### Exercise description:
In this exercise, every entry below is to be reproduced word for word.

### Supplied data:

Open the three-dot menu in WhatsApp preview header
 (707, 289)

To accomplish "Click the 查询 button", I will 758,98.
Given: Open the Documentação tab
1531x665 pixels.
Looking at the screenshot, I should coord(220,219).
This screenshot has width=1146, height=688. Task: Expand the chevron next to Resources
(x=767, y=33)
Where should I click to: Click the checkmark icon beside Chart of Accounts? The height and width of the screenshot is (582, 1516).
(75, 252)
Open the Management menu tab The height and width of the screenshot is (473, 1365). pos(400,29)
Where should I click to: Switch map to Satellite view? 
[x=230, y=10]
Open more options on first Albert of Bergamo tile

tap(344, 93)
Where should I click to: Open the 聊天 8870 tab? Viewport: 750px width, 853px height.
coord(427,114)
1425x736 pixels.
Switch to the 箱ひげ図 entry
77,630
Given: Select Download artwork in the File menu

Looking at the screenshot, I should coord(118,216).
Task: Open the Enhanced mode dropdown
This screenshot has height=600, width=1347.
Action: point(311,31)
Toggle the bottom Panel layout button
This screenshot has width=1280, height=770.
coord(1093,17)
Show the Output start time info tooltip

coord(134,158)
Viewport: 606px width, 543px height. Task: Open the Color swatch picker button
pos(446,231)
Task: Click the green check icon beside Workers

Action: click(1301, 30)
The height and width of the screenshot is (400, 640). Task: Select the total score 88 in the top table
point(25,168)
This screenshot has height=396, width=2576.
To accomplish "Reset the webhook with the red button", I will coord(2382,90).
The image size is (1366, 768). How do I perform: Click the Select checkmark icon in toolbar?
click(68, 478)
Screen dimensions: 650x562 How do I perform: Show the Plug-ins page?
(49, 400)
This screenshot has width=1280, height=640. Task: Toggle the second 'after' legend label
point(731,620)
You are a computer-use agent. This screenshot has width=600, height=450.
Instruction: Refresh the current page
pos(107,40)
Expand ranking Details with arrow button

### Written reply:
Open the three-dot menu in WhatsApp preview header
 (707, 289)

To accomplish "Click the 查询 button", I will 758,98.
Given: Open the Documentação tab
1531x665 pixels.
Looking at the screenshot, I should coord(220,219).
This screenshot has width=1146, height=688. Task: Expand the chevron next to Resources
(x=767, y=33)
Where should I click to: Click the checkmark icon beside Chart of Accounts? The height and width of the screenshot is (582, 1516).
(75, 252)
Open the Management menu tab The height and width of the screenshot is (473, 1365). pos(400,29)
Where should I click to: Switch map to Satellite view? 
[x=230, y=10]
Open more options on first Albert of Bergamo tile

tap(344, 93)
Where should I click to: Open the 聊天 8870 tab? Viewport: 750px width, 853px height.
coord(427,114)
1425x736 pixels.
Switch to the 箱ひげ図 entry
77,630
Given: Select Download artwork in the File menu

Looking at the screenshot, I should coord(118,216).
Task: Open the Enhanced mode dropdown
This screenshot has height=600, width=1347.
Action: point(311,31)
Toggle the bottom Panel layout button
This screenshot has width=1280, height=770.
coord(1093,17)
Show the Output start time info tooltip

coord(134,158)
Viewport: 606px width, 543px height. Task: Open the Color swatch picker button
pos(446,231)
Task: Click the green check icon beside Workers

Action: click(1301, 30)
The height and width of the screenshot is (400, 640). Task: Select the total score 88 in the top table
point(25,168)
This screenshot has height=396, width=2576.
To accomplish "Reset the webhook with the red button", I will coord(2382,90).
The image size is (1366, 768). How do I perform: Click the Select checkmark icon in toolbar?
click(68, 478)
Screen dimensions: 650x562 How do I perform: Show the Plug-ins page?
(49, 400)
This screenshot has width=1280, height=640. Task: Toggle the second 'after' legend label
point(731,620)
You are a computer-use agent. This screenshot has width=600, height=450.
Instruction: Refresh the current page
pos(107,40)
Expand ranking Details with arrow button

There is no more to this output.